Question

Find the number of 4 -letter words, with or without meaning, which can be formed out of the letters of the word, 'NOSE', when:
(i) the repetition of the letters is not allowed,
(ii) the repetition of the letters is allowed.

Answer

**step1** Understanding the Problem

The problem asks us to determine how many different 4-letter words can be formed using the letters from the word 'NOSE'. We need to consider two separate conditions: first, when no letter can be used more than once (repetition is not allowed), and second, when letters can be used multiple times (repetition is allowed).

**step2** Identifying the Available Letters

The word given is 'NOSE'. We need to identify each distinct letter in this word.
The letters in 'NOSE' are:
The first letter is N.
The second letter is O.
The third letter is S.
The fourth letter is E.
There are 4 unique letters available for forming the new words.

Question1.step3 (Solving Part (i): Repetition of letters is not allowed)

We are forming a 4-letter word, which means we need to fill four positions.
For the first position of the 4-letter word, we have 4 choices because we can pick any of the letters (N, O, S, E).
For the second position, since repetition is not allowed, one letter has already been chosen and used for the first position. This leaves us with 3 letters remaining to choose from.
For the third position, two letters have already been used (one for the first position and one for the second). This leaves us with 2 letters remaining to choose from.
For the fourth and final position, three letters have already been used.
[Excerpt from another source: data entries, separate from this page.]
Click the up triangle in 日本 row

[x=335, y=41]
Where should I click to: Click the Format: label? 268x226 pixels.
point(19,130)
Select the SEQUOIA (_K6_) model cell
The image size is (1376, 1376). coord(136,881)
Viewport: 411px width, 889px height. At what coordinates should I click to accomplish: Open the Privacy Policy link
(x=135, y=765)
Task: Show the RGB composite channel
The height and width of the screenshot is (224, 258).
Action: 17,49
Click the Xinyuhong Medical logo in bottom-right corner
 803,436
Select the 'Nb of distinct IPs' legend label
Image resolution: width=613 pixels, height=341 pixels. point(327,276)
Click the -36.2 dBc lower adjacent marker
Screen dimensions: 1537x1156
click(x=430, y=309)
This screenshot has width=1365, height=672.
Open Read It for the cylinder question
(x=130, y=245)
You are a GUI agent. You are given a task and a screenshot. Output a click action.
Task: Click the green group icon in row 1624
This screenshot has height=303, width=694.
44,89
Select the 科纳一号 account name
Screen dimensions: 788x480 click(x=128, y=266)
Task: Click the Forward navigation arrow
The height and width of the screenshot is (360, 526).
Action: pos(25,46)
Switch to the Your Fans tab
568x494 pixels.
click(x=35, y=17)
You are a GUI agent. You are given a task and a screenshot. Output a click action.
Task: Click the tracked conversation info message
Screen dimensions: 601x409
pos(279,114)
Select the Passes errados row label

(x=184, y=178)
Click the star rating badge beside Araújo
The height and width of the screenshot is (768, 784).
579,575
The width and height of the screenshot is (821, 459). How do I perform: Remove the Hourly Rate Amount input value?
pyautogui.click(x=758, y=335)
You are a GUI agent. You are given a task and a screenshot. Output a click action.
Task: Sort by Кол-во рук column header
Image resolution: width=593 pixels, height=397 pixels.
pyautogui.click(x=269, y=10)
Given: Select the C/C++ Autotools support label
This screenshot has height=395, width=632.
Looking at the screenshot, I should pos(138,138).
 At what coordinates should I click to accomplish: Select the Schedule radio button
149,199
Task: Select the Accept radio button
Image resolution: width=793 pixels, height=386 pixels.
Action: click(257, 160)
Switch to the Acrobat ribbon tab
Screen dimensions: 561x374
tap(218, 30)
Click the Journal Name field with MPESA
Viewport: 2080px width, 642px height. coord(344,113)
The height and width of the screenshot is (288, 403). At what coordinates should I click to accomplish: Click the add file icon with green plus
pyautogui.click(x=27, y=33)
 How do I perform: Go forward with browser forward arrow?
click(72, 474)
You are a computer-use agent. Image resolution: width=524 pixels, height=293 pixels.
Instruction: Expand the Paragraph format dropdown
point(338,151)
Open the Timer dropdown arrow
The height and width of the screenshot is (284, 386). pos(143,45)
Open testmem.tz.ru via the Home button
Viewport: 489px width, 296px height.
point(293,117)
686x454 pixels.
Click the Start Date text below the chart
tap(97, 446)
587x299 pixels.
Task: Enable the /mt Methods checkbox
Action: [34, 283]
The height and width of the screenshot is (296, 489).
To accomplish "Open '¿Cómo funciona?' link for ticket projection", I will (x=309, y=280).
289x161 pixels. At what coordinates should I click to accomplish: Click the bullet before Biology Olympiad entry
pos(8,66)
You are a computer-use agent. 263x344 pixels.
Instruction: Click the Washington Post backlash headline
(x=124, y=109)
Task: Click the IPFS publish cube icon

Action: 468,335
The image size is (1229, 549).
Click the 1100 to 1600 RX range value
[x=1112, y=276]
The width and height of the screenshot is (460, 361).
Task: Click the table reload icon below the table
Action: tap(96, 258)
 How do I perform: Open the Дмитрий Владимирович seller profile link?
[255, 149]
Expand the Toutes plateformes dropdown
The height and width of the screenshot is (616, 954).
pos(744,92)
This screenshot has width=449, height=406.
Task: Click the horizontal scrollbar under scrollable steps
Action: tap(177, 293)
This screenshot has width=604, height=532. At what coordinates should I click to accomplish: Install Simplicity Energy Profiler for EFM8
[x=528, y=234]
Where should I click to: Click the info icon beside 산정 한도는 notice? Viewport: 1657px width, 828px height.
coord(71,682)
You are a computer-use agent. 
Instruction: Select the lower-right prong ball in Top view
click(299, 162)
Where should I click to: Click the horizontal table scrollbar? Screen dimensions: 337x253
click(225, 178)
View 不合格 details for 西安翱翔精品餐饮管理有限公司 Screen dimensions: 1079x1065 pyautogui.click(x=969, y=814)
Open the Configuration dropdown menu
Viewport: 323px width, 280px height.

This means there is only 1 letter left to choose from.

Question1.step4 (Calculating the number of words for Part (i))

To find the total number of 4-letter words possible when repetition is not allowed, we multiply the number of choices for each position:
Number of words = $$4 \times 3 \times 2 \times 1$$
First, multiply the first two numbers: $$4 \times 3 = 12$$
Next, multiply the result by the third number: $$12 \times 2 = 24$$
Finally, multiply that result by the last number: $$24 \times 1 = 24$$
So, there are 24 such 4-letter words that can be formed when repetition of letters is not allowed.

Question1.step5 (Solving Part (ii): Repetition of letters is allowed)

Again, we are forming a 4-letter word, meaning we need to fill four positions.
For the first position, we have 4 choices (any of N, O, S, or E).
For the second position, since repetition is allowed, we can use the same letter we picked for the first position, or any of the others. So, we still have all 4 original letters to choose from.
For the third position, repetition is still allowed, so we still have 4 choices from the original set of letters.
For the fourth and final position, we also have all 4 original letters available as choices, because repetition is allowed.

Question1.step6 (Calculating the number of words for Part (ii))

To find the total number of 4-letter words possible when repetition is allowed, we multiply the number of choices for each position:
Number of words = $$4 \times 4 \times 4 \times 4$$
First, multiply the first two numbers: $$4 \times 4 = 16$$
Next, multiply the result by the third number: $$16 \times 4 = 64$$
Finally, multiply that result by the last number: $$64 \times 4 = 256$$
So, there are 256 such 4-letter words that can be formed when repetition of letters is allowed.